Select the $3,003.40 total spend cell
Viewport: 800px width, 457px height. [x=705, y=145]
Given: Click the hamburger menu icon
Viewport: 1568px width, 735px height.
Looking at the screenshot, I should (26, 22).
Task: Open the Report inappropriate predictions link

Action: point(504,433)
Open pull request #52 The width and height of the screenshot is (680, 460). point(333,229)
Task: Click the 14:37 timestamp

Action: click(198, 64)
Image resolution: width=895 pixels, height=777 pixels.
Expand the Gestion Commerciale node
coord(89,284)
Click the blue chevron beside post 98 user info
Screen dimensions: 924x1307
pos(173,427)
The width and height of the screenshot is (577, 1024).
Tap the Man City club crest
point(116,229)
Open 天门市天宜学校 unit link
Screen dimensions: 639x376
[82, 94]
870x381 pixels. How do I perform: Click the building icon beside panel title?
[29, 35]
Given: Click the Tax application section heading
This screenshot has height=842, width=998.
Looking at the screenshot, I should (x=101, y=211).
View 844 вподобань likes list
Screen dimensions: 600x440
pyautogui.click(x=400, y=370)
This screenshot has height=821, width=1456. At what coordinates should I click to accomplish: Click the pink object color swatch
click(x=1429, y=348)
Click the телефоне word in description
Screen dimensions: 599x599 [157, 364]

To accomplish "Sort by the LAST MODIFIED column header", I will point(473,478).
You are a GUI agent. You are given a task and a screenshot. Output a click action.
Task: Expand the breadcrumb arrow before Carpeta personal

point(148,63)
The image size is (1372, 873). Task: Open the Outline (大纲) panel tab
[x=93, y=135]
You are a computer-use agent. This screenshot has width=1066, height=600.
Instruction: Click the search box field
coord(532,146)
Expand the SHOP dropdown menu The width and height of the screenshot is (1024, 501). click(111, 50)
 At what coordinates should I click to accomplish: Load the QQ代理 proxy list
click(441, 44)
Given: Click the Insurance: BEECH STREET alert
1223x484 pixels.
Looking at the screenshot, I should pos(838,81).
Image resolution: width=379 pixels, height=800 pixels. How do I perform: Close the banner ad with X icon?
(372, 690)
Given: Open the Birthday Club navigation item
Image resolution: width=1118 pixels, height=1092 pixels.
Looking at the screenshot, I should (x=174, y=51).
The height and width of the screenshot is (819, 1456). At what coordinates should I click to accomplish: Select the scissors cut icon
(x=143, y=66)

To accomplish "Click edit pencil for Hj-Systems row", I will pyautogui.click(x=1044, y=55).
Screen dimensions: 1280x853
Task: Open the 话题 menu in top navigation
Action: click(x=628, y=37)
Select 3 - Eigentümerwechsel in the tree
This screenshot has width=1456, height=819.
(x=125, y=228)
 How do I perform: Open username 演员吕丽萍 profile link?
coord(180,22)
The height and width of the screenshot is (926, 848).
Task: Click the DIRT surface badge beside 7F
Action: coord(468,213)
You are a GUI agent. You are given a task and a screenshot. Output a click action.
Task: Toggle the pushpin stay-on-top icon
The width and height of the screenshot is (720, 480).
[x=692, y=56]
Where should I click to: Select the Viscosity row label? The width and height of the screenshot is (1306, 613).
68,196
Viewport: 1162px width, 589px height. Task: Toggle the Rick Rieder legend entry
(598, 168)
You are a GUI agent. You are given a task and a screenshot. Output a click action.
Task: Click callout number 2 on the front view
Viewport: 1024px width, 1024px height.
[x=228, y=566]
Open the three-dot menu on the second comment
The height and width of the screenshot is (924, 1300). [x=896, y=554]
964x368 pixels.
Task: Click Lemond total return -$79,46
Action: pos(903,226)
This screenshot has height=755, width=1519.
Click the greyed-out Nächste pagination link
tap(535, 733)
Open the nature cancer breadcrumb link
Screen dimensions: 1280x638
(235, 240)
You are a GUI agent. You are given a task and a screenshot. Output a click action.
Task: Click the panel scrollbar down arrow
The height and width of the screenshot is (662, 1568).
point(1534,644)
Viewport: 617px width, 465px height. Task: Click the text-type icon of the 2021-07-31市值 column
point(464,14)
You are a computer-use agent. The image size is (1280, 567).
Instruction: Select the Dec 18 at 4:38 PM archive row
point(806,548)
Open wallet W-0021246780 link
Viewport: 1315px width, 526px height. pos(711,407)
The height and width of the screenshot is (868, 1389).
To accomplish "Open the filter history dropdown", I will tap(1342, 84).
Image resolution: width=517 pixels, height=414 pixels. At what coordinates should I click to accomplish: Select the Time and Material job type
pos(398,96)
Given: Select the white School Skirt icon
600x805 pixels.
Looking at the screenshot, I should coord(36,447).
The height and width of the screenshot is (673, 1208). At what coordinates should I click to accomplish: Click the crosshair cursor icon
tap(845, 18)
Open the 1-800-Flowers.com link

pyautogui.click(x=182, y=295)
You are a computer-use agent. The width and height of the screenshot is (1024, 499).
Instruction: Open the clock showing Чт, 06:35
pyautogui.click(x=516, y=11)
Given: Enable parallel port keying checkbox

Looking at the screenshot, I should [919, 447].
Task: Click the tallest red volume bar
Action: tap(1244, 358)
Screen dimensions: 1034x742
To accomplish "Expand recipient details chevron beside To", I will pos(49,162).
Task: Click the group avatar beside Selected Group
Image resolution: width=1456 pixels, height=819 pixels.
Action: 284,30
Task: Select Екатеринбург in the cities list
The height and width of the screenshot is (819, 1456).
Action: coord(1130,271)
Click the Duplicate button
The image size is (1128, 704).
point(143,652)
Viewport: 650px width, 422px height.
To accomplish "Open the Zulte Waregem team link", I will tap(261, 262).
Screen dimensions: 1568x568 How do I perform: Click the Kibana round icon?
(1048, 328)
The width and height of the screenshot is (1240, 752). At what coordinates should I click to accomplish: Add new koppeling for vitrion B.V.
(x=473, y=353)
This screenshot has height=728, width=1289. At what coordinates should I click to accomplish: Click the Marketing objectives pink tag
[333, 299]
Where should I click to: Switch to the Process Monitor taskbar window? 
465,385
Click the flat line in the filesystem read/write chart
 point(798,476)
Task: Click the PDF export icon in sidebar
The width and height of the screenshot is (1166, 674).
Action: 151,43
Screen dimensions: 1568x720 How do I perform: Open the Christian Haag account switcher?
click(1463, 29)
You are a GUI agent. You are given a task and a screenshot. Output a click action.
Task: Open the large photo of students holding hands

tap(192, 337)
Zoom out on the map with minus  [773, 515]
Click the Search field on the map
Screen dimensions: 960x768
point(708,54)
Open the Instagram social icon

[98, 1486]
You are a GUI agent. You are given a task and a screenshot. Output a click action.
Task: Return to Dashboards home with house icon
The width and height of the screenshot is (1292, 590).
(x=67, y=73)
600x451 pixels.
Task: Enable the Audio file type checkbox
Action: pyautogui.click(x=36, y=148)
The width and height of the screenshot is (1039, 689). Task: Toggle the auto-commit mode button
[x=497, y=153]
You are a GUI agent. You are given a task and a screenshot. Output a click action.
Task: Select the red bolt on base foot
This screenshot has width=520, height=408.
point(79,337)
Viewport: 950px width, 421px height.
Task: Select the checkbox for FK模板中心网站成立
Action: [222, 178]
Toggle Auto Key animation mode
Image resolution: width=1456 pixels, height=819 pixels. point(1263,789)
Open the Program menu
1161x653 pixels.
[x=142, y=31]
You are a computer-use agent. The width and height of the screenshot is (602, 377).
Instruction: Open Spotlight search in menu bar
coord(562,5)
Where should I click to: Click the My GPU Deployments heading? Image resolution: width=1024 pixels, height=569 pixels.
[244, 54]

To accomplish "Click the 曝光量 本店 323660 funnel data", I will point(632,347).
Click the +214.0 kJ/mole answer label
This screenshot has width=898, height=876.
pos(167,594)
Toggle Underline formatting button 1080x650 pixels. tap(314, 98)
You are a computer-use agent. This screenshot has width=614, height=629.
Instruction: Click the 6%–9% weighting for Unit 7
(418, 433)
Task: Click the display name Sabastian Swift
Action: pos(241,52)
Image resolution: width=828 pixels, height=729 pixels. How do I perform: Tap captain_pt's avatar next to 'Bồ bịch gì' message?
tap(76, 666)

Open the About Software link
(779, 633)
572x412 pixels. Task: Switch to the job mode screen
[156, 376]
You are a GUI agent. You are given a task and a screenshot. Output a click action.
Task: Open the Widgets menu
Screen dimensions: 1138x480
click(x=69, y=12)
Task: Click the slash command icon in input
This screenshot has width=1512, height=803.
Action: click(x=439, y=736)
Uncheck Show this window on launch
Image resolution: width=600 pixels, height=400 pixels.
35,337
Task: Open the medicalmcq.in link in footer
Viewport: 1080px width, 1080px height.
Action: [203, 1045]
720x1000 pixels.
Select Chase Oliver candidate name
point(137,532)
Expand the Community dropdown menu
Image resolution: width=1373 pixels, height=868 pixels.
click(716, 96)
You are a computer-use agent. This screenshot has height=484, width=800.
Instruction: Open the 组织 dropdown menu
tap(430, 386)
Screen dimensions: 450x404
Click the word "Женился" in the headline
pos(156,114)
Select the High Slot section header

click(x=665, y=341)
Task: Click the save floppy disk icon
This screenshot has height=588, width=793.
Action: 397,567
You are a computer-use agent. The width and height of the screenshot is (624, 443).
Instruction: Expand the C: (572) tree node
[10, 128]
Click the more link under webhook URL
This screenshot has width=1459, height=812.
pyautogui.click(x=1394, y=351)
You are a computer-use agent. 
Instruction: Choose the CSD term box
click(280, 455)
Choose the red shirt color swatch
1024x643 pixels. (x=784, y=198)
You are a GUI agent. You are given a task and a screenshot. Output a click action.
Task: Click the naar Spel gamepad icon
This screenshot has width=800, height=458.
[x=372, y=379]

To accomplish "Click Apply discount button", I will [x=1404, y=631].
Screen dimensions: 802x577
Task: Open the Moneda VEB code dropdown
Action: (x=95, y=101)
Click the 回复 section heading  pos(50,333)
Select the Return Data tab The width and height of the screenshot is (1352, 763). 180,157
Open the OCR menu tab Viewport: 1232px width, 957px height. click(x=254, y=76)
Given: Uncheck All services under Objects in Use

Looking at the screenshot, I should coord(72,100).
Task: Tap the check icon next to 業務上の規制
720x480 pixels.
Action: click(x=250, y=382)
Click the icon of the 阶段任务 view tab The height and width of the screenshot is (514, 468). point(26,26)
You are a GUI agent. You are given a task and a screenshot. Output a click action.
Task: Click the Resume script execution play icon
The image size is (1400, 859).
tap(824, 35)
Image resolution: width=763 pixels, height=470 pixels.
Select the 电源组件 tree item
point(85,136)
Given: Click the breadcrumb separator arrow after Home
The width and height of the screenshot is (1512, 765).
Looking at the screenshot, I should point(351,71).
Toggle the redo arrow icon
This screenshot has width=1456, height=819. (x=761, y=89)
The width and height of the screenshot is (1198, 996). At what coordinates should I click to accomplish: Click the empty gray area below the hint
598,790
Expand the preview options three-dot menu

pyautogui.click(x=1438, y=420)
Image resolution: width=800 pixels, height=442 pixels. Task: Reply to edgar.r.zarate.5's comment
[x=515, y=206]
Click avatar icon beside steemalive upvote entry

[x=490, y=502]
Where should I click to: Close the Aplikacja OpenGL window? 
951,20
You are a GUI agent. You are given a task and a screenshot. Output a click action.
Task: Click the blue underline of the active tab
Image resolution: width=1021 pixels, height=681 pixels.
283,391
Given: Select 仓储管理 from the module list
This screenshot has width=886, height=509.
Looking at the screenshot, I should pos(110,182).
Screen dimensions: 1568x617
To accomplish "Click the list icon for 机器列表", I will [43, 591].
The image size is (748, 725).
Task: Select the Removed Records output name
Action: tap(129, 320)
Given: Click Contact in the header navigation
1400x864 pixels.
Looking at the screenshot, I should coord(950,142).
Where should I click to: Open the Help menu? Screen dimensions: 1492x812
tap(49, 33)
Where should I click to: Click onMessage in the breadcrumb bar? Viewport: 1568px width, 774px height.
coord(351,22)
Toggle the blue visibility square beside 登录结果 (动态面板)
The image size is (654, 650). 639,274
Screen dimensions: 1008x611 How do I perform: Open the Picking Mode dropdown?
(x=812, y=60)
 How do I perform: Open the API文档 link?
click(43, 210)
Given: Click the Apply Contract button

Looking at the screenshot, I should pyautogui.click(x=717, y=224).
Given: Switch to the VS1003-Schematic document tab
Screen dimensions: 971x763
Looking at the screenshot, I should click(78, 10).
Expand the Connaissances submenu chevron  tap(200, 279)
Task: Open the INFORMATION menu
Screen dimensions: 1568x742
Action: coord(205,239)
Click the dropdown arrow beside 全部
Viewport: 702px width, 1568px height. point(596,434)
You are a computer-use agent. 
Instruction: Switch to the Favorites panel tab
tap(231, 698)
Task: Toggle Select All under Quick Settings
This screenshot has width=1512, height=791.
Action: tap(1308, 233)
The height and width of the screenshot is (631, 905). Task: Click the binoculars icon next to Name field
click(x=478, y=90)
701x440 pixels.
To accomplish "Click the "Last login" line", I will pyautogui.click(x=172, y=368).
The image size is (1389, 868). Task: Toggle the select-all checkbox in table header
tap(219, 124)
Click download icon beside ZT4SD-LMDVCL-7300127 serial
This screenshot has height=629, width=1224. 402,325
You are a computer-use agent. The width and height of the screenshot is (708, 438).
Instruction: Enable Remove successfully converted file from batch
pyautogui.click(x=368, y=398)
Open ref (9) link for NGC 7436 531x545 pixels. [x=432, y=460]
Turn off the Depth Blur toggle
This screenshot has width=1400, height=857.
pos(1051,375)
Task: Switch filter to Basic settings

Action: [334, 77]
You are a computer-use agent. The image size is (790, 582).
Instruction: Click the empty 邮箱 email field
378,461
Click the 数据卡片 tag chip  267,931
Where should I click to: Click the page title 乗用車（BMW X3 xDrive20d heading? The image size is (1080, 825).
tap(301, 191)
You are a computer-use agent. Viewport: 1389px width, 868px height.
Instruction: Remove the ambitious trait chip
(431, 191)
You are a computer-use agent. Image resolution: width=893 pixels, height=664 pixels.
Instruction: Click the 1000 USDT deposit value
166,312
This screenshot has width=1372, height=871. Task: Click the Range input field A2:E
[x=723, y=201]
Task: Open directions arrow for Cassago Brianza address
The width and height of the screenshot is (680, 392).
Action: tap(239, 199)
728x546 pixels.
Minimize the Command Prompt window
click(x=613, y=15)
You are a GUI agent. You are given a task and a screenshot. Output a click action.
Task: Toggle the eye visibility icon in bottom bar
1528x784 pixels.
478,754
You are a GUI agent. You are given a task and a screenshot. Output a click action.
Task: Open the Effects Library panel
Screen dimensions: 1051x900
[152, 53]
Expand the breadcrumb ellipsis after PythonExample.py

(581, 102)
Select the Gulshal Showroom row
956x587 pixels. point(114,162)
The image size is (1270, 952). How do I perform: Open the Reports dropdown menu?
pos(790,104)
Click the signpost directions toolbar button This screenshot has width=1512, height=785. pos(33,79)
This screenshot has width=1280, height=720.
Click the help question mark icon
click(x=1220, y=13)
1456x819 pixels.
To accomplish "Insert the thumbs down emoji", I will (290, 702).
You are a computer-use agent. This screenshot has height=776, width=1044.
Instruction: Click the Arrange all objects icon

# # #

Problem |
Please switch "chevron" to "arrow" in everything from the line containing "Open pull request" down to the line containing "pos(173,427)", and give back those lines with nothing else changed.

Answer to this problem |
Open pull request #52 The width and height of the screenshot is (680, 460). point(333,229)
Task: Click the 14:37 timestamp

Action: click(198, 64)
Image resolution: width=895 pixels, height=777 pixels.
Expand the Gestion Commerciale node
coord(89,284)
Click the blue arrow beside post 98 user info
Screen dimensions: 924x1307
pos(173,427)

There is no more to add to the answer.